2025年10月29日水曜日

 家族の舟

 先日、亡夫はきっと雲のかなたで両親や亡くなった兄弟たちと再会して楽しく穏やかに過ごしているだろうと書いた時、『あ、他にも同じことを言った人がいた』と思い出しました。

 うつみみどりさんです。おしどり夫婦と言われていた愛川欽也さんが亡くなった時、同じようなことを言っていたのです。『お母さんにお返しする』みたいな趣旨だったので、ちょっと違和感があって覚えていたのです。

 今になれば何かわかるような気がします。人も変化するのです。いつまでも若いままではないのです。そしてこの歳になるといろいろと気づくことがあります。

 夫は男ばかり四人兄弟で、四人とも父母の周りを遠く離れることなく、お互いに迷惑をかけあいながらも、まるで太陽の周りをまわる惑星のように、離れても戻ってきて暮らしていました。
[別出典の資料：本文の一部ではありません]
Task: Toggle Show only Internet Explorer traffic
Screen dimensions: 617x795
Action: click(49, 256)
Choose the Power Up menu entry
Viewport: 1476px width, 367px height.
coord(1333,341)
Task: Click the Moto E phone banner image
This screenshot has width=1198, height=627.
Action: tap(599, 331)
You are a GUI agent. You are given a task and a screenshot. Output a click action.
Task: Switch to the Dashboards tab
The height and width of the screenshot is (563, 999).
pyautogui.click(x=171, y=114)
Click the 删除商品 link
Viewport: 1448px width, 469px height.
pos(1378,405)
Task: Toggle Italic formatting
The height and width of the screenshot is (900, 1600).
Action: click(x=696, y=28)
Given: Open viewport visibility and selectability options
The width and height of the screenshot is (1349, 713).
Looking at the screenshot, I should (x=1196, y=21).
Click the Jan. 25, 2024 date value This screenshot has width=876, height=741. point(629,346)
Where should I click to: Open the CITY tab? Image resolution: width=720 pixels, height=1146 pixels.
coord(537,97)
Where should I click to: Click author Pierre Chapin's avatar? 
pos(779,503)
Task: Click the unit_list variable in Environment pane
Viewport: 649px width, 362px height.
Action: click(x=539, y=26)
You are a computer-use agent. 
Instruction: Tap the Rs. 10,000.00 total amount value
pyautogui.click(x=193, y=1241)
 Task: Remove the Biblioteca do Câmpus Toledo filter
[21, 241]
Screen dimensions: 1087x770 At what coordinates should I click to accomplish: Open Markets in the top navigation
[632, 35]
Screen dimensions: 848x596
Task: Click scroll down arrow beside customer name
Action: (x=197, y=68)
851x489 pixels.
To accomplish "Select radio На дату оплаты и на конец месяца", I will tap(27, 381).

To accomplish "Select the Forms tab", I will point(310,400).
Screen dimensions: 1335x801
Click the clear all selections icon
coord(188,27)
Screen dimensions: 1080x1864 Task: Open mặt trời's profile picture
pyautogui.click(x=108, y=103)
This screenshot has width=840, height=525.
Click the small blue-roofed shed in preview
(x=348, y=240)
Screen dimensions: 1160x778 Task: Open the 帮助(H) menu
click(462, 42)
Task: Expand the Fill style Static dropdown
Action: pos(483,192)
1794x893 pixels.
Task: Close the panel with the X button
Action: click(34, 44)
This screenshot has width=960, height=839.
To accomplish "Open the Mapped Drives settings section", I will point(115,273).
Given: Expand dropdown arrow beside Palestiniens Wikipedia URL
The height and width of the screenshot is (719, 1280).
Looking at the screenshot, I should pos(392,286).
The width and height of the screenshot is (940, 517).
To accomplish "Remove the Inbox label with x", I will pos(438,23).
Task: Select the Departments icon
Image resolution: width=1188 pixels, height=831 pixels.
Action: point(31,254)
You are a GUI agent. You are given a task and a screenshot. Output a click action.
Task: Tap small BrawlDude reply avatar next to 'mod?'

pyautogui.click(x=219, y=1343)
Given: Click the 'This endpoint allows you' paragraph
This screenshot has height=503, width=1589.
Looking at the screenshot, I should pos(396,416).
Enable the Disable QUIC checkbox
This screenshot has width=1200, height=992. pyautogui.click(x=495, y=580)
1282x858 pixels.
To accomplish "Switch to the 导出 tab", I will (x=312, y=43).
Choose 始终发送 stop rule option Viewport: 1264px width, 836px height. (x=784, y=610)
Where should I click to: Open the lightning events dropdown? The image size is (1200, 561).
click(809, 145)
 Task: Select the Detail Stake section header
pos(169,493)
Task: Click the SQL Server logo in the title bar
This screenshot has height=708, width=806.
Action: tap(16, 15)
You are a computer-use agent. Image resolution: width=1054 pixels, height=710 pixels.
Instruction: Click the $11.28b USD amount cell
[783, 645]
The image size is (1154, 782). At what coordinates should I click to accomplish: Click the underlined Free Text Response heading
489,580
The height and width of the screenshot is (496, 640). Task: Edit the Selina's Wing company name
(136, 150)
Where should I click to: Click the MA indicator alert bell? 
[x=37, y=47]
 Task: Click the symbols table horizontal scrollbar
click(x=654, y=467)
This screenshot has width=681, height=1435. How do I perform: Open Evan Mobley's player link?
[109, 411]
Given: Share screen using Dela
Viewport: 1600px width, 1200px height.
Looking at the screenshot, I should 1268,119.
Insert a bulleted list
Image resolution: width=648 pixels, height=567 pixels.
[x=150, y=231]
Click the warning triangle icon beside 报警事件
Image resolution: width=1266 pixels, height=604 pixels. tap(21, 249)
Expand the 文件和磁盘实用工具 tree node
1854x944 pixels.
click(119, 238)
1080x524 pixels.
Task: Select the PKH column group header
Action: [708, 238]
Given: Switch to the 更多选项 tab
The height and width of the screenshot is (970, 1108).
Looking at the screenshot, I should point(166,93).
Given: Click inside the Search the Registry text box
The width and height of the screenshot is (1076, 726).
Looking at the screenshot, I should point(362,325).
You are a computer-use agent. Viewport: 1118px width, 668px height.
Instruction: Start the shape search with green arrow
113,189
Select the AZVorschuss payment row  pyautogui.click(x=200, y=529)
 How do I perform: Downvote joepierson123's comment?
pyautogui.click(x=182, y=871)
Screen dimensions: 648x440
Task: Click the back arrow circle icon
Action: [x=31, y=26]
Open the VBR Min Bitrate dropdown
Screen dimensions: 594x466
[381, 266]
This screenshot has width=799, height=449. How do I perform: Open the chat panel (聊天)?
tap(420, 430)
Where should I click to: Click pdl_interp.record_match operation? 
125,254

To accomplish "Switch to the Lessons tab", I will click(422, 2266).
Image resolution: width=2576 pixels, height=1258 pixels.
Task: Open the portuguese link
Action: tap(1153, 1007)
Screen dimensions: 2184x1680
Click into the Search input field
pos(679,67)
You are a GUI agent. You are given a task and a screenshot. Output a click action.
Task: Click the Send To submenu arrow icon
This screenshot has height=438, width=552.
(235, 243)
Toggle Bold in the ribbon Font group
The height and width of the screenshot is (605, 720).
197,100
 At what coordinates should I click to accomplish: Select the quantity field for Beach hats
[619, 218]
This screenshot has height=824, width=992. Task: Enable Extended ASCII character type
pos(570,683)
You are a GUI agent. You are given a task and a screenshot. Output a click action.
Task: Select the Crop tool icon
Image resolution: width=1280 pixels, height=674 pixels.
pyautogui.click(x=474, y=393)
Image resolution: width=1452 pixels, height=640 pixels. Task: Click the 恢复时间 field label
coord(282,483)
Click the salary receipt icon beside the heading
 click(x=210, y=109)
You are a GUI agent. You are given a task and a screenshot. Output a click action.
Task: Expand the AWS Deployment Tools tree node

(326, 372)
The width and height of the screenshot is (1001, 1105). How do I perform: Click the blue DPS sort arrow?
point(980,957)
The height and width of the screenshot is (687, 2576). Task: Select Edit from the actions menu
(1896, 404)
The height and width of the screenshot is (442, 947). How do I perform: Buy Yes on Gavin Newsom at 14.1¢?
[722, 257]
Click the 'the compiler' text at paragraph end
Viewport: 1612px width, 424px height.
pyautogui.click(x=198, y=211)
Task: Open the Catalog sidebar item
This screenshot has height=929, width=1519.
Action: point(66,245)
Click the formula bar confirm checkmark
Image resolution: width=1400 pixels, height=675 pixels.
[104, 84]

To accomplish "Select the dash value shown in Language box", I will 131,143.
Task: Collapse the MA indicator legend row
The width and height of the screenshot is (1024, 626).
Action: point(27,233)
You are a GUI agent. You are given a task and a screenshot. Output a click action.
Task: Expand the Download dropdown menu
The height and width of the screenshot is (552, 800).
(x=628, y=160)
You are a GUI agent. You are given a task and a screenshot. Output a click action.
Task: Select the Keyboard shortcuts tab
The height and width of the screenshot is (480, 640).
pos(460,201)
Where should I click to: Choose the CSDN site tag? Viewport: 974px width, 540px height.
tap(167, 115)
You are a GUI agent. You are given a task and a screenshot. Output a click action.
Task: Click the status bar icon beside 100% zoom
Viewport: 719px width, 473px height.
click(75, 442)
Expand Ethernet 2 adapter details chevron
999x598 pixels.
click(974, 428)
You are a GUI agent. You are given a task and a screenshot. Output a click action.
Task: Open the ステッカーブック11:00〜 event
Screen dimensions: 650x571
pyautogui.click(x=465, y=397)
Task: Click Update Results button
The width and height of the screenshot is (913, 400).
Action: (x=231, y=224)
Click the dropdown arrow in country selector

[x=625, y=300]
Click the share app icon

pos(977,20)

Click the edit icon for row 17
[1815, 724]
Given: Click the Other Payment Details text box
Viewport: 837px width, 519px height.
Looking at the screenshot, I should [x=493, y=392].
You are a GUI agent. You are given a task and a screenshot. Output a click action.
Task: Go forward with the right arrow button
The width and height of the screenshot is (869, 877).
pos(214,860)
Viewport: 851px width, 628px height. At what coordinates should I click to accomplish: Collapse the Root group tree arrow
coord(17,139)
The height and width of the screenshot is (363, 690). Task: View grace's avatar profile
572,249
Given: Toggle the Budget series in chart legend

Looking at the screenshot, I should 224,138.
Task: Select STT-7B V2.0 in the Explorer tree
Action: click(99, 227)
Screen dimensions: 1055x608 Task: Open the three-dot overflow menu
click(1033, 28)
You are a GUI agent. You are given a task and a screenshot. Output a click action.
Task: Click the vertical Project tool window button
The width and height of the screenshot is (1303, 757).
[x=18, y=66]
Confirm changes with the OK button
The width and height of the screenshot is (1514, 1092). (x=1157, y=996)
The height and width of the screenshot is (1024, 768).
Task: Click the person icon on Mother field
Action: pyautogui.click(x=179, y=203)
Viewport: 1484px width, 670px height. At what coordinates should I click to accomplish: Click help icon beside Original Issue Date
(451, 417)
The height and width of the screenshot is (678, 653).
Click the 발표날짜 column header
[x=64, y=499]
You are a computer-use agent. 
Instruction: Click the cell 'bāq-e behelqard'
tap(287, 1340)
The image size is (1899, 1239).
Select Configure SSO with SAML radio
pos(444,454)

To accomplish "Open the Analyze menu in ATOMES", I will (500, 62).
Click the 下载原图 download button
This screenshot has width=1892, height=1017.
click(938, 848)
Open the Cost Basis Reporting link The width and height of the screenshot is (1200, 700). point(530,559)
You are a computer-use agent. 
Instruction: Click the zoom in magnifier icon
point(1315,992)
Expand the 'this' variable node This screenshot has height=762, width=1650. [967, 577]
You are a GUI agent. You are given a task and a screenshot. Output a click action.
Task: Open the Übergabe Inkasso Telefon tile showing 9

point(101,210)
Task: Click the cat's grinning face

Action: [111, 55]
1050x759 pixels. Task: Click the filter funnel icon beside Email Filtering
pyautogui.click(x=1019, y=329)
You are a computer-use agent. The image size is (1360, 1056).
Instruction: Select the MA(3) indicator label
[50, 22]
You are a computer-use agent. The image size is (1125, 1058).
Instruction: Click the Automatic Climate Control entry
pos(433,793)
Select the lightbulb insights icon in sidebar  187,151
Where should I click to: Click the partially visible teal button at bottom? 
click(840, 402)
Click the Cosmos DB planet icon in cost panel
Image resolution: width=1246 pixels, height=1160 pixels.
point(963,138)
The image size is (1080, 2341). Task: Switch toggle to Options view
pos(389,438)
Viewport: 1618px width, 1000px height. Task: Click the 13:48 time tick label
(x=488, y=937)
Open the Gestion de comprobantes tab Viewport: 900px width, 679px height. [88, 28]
夫も最初は片道五時間もかけて勤め先に通いながらも、決して離れようとしませんでした。

 ずっとなんでだろうと思っていたのですが、この頃思い返してみると、少しづつ分かってきたような気がします。

 夫の両親は裕福な家に育ちました。義父は銀行家の家の五男で、好きな芸術を生業に選びました。それでも後ろ盾があったので、華やかに東京で暮らしていました。義母は事業をしていた忙しい家でしたが、ばあやがいて、ずっと面倒を見てもらっていたようです。

 そんな二人が華燭の典をあげ、東京で文化人たちと交流しながら暮らしていたのです。だから四人の子供たちは皆東京生まれです。そして夫は昭和15年生まれでした。終戦の年です。一家は戦災を逃れて、地元に引き上げてきて、どちらかの家がまだ所有していた小さな持ち家をもらって、息をひそめて暮らしていたようです。戦後不況の中、乳飲み子を抱え、食べ盛りの子供たちを抱え、もうそこに豊かさはありませんでした。

 たくさんあった義母の着物を小学校低学年だった上の二人の兄たちが、農家に持って行ってお米とかえてくるという生活で、一番下の夫は栄養失調でお腹が膨れていたと言っていました。

 そうしてなんとか飢えた戦後を乗り切ったようです。

 それを考えると、経済に疎く、残酷な時間の中で老いていく両親の周りを離れられない息子たちの構図がわかってきました。それはつらい、団結の日々だったのでしょう。

 でも戦後生まれ、戦後育ちの嫁たちにはそれはわかりません。

 息子たちと姑には、特別な心のつながりがあったのでしょう。姑にしたら、その間に割って入ろうとする嫁たちは決して歓迎できなかったに違いありません。私を含めて、嫁たちは皆歓迎されませんでした。けれども息子たちは離れていくとは言わずに、皆、少しづつ間を詰めていくようでした。

 夫も亡くなり、考える時間も多くなった今になったらわかります。成長期に皆で戦後を乗り切った家族の舟の記憶が鮮烈すぎたのでしょう。

 そういえば、私の母も認知症になり、退院するときに、「家に帰ろう」という弟に、「やわたに帰る」と実家の名前を言ったそうです。母にとっても、大きな農家で、長兄と五人の姉妹たちと父母や使用人たちと助け合いながら豊かに育った家は忘れられない家族の船だったのでしょう。